Jefferies analyst Jacky He said that as AI agents gain wider consumer adoption, higher AI reasoning, task orchestration, and infrastructure workloads are expected to drive server CPU demand growth.

This logic is driving investors to re-evaluate the value of CPUs in AI infrastructure, and is driving shares of related companies such as AMD, Intel, and Arm to rise sharply.

AMD rose by about 30% in a single month and officially joined the “trillion dollar club”

For AMD, Monday's rise was another landmark, with the company's market capitalization surpassing $1 trillion for the first time. Previously, AMD stock prices were under pressure as investors worried about the continuation of the AI investment boom and the return on huge AI capital expenses. From the June high to the July low, the stock dropped by nearly 26% cumulatively. However, market sentiment has clearly reversed in recent weeks. As of Monday, AMD has accumulated a cumulative increase of about 30% in September, and is expected to record its best monthly performance since May.

As the market capitalization surpassed 1 trillion US dollars this time, AMD also officially joined the “trillion dollar market capitalization club” of the global chip industry. Currently, many semiconductor companies, including Nvidia, Micron (MU.US), Broadcom (AVGO.US), and TSM.US (TSM.US), have reached or exceeded $1 trillion in market capitalization.
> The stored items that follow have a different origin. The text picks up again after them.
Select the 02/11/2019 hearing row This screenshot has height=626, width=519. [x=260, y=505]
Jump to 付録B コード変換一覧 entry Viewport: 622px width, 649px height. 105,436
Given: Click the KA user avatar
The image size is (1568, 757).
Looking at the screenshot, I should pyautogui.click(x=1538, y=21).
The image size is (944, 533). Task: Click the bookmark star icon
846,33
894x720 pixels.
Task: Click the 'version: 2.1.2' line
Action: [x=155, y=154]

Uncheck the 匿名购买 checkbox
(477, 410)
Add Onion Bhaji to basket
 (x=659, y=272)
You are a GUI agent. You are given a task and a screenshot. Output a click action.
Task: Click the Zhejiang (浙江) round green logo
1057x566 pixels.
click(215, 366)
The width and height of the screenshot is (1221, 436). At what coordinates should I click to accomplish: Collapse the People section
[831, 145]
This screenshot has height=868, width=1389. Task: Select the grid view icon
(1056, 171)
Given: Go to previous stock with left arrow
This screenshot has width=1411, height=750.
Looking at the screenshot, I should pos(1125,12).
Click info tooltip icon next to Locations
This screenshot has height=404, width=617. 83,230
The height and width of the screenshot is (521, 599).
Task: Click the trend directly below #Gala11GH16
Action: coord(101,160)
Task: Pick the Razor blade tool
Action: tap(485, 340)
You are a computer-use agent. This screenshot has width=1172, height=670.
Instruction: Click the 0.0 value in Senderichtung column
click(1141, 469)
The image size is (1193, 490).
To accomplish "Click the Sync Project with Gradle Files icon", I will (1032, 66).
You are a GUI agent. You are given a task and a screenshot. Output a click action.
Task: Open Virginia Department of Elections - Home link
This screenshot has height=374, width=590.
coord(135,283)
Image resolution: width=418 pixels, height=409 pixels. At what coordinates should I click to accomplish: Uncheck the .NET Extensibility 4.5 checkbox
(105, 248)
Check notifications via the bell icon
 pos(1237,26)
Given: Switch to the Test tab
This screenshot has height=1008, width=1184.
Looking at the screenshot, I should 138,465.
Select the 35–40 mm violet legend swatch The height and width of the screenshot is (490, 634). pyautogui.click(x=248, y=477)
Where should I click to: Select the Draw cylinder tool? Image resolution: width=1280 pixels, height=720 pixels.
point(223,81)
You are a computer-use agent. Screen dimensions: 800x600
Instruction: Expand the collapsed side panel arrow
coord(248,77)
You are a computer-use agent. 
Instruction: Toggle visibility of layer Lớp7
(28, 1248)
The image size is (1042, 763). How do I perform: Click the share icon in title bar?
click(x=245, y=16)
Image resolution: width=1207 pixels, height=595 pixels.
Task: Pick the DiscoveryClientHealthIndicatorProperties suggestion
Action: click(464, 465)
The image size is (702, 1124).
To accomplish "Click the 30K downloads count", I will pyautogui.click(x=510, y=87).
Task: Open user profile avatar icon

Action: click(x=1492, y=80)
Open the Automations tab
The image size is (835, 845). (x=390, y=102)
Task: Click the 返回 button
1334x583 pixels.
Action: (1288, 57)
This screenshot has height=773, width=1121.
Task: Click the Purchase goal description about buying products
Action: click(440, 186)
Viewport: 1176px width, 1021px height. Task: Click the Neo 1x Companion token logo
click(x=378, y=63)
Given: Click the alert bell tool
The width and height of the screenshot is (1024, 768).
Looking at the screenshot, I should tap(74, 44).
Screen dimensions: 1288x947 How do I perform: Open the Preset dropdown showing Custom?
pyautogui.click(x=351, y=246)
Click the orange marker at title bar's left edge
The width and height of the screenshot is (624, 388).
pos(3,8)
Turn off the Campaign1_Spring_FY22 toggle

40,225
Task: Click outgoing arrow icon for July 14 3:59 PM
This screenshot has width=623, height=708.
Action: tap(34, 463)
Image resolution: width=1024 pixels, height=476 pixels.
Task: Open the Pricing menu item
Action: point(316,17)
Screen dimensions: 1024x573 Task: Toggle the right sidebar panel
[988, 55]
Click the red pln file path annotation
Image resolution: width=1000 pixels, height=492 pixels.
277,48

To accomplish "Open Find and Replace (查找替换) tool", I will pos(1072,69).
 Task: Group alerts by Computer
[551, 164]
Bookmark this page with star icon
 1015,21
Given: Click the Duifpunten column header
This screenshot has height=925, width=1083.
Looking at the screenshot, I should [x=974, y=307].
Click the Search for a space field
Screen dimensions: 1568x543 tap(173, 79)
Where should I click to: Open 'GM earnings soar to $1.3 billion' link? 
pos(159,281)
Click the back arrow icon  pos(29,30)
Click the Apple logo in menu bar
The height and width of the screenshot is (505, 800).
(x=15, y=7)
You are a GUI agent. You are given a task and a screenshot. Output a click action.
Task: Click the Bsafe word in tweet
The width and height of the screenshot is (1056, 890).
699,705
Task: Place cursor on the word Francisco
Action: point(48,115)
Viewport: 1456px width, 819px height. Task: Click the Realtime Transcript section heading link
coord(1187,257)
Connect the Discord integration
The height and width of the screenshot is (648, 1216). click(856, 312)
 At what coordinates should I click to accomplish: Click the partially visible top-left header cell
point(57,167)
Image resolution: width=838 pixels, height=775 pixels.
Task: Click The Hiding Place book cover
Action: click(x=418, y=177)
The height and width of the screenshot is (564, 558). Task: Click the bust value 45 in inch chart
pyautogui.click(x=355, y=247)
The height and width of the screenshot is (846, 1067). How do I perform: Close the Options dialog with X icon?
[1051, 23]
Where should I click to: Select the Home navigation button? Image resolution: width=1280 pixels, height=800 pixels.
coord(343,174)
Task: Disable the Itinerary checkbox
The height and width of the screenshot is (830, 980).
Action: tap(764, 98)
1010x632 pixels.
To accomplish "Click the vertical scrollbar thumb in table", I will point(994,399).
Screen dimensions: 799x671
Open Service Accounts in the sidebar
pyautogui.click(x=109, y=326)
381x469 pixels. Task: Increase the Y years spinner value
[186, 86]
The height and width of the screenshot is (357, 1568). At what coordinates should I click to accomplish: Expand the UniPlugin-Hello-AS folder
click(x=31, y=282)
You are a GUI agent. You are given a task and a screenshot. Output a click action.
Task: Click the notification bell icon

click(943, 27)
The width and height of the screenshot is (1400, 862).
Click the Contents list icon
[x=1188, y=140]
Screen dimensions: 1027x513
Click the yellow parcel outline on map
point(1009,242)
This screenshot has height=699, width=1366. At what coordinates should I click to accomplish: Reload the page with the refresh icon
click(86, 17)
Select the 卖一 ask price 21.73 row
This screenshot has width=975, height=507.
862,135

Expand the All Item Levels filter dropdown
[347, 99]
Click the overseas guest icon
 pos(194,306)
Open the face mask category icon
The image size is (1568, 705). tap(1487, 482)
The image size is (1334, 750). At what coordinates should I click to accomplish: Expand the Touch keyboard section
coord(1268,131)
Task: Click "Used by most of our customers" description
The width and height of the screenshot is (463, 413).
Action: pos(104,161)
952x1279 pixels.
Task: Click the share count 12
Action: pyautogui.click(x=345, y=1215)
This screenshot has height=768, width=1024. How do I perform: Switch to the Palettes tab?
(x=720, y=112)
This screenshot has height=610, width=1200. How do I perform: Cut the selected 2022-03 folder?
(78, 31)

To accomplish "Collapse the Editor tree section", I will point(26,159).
According to the data, in addition to the chip companies mentioned above, there are currently 15 listed companies in the world with a market capitalization of at least 1 trillion US dollars.

Judging from broader market logic, the rapid popularity of Muse is driving investors to rethink the AI industry's computing power demand structure in the next stage. AI investments in the past few years have mainly revolved around large model training and GPUs, and as AI gradually moves from “answering questions” to “performing tasks for users,” the importance of infrastructure such as inference, task orchestration, and server CPUs may further increase.

If AI agents such as Muse can further evolve from early consumer popularity to large-scale daily applications, the growth momentum of AI computing power demand may also expand from model training to intelligent workloads that continue to operate, and whether CPU vendors such as AMD and Intel can obtain substantial revenue growth from this trend will be the focus of the market's next phase of attention.